─── DATA SHOWN ───
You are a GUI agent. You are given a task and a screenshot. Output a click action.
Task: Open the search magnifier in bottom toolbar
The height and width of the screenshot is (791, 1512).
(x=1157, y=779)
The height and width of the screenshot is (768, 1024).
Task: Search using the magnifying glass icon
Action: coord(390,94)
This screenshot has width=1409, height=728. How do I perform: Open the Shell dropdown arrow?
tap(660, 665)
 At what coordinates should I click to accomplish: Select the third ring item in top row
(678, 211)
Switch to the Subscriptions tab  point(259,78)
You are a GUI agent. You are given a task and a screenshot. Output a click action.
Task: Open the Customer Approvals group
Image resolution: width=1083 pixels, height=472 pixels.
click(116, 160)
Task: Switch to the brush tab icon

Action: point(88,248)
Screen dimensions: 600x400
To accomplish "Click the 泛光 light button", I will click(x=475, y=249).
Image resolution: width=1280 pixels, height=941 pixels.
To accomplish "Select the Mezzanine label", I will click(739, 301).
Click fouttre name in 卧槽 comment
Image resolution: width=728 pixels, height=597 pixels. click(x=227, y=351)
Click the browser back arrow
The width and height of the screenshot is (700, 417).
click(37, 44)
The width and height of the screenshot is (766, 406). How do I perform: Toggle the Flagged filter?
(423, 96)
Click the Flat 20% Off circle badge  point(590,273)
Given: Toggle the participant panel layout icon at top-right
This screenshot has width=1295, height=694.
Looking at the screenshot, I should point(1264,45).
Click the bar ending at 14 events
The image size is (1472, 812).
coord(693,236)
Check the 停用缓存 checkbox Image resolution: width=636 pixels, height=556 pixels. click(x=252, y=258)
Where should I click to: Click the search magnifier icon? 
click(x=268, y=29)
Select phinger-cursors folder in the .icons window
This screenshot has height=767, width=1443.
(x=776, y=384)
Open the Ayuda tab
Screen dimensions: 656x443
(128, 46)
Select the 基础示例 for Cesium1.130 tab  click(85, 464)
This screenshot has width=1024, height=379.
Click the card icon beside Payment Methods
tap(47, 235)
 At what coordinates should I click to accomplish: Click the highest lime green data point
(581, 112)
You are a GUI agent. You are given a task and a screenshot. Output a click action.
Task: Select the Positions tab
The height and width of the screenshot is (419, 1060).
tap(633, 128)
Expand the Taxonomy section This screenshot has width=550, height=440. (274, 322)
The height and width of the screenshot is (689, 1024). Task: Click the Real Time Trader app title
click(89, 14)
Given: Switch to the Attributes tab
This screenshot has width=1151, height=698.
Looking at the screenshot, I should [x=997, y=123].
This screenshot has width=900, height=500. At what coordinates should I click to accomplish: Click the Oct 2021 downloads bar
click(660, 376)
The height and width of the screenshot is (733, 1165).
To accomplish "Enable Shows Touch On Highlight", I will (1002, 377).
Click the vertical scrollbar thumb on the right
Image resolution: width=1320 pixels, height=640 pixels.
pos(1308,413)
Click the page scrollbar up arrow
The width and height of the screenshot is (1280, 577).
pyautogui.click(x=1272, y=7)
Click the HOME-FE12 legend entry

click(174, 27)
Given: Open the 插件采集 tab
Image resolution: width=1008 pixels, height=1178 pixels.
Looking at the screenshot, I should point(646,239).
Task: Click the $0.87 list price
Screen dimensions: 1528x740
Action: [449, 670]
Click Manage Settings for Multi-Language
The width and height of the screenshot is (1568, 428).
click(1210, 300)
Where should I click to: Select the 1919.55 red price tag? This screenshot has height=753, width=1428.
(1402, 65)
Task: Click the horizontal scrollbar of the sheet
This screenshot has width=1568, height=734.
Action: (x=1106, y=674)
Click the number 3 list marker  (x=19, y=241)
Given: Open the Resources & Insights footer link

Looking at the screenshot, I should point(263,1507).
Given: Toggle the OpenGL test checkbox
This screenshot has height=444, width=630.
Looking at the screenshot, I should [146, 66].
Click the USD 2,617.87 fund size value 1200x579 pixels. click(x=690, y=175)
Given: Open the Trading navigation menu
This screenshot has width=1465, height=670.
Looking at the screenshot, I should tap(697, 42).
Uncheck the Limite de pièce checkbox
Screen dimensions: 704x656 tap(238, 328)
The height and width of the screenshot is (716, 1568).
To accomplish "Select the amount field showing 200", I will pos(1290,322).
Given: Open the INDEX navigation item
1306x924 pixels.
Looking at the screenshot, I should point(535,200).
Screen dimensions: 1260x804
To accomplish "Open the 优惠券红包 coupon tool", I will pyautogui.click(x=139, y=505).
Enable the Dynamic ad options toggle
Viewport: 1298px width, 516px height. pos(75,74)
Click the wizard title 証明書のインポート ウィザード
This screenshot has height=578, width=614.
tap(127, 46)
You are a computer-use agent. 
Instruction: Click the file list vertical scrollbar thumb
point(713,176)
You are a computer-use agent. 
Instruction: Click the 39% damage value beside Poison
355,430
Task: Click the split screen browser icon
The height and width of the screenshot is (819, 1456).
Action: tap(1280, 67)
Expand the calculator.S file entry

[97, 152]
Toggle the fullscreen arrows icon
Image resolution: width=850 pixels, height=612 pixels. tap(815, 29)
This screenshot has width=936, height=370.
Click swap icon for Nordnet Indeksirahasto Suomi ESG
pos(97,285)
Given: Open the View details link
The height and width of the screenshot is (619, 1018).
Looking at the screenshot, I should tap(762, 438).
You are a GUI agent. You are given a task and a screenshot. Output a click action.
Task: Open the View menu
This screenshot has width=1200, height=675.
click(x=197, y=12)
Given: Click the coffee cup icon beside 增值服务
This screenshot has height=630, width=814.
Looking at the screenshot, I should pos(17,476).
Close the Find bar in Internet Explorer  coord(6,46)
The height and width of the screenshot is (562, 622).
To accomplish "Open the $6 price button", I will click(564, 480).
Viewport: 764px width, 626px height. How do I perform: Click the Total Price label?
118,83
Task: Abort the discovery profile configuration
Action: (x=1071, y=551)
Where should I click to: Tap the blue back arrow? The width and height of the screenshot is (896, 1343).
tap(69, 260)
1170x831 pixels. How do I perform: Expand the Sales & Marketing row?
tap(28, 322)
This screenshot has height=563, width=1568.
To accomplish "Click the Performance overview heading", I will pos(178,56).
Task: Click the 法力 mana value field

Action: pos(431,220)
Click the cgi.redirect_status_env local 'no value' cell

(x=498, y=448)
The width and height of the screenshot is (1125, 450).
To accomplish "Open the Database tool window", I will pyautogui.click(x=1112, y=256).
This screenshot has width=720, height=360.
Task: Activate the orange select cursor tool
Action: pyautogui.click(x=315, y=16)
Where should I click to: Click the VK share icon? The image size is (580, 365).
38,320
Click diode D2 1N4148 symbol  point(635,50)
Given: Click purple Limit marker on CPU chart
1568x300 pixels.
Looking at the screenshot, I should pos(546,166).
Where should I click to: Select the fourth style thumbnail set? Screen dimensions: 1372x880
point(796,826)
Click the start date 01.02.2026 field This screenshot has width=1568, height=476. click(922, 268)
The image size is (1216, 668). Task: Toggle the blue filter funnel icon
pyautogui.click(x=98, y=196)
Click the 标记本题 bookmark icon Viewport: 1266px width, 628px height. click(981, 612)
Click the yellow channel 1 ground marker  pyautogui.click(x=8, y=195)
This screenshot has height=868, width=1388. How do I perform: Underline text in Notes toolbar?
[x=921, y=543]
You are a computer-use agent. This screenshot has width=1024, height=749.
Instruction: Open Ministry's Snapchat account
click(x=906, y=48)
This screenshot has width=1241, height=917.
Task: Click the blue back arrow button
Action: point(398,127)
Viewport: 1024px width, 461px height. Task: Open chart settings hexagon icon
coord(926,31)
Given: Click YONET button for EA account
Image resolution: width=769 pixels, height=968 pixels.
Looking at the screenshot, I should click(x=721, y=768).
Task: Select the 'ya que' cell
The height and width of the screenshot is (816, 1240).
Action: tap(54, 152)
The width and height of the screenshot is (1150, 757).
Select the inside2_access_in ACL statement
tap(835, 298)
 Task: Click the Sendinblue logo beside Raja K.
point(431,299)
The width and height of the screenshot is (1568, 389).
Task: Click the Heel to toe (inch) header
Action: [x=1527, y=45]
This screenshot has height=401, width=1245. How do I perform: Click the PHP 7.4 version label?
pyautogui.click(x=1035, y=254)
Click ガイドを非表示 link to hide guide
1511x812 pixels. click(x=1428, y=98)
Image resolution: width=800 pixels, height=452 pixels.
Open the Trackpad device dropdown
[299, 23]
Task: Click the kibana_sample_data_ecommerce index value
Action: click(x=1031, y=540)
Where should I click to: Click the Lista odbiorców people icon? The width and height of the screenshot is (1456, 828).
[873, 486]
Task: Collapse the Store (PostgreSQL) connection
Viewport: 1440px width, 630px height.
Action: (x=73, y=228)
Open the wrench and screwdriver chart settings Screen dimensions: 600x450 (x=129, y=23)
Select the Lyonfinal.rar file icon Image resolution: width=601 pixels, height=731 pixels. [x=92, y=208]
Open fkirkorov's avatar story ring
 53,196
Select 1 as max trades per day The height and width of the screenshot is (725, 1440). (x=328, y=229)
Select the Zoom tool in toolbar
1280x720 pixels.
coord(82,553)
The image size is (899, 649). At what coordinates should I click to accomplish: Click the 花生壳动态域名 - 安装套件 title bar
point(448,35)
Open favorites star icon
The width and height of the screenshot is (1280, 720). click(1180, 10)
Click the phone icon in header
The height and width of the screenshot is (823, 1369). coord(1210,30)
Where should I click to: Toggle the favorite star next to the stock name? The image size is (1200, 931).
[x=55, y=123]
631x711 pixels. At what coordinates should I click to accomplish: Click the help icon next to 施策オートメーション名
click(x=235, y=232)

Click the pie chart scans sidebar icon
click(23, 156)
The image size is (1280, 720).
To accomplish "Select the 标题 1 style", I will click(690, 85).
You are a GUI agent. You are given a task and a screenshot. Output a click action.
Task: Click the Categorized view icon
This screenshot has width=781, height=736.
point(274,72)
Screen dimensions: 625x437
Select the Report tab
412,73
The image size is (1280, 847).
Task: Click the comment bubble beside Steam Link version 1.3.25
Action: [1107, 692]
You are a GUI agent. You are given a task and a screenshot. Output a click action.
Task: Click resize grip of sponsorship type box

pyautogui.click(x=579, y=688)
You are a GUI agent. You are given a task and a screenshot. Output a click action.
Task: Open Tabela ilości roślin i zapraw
───
_WORK TASK_
Starting at the line that has "Click the HOME-FE12 legend entry" and ending at the line that has "Given: Open the INDEX navigation item", please write out the lines above exactly, leaving out all others.

_RESULT BELOW_
Click the HOME-FE12 legend entry

click(174, 27)
Given: Open the 插件采集 tab
Image resolution: width=1008 pixels, height=1178 pixels.
Looking at the screenshot, I should point(646,239).
Task: Click the $0.87 list price
Screen dimensions: 1528x740
Action: [449, 670]
Click Manage Settings for Multi-Language
The width and height of the screenshot is (1568, 428).
click(1210, 300)
Where should I click to: Select the 1919.55 red price tag? This screenshot has height=753, width=1428.
(1402, 65)
Task: Click the horizontal scrollbar of the sheet
This screenshot has width=1568, height=734.
Action: (x=1106, y=674)
Click the number 3 list marker  (x=19, y=241)
Given: Open the Resources & Insights footer link

Looking at the screenshot, I should point(263,1507).
Given: Toggle the OpenGL test checkbox
This screenshot has height=444, width=630.
Looking at the screenshot, I should [146, 66].
Click the USD 2,617.87 fund size value 1200x579 pixels. click(x=690, y=175)
Given: Open the Trading navigation menu
This screenshot has width=1465, height=670.
Looking at the screenshot, I should tap(697, 42).
Uncheck the Limite de pièce checkbox
Screen dimensions: 704x656 tap(238, 328)
The height and width of the screenshot is (716, 1568).
To accomplish "Select the amount field showing 200", I will pos(1290,322).
Given: Open the INDEX navigation item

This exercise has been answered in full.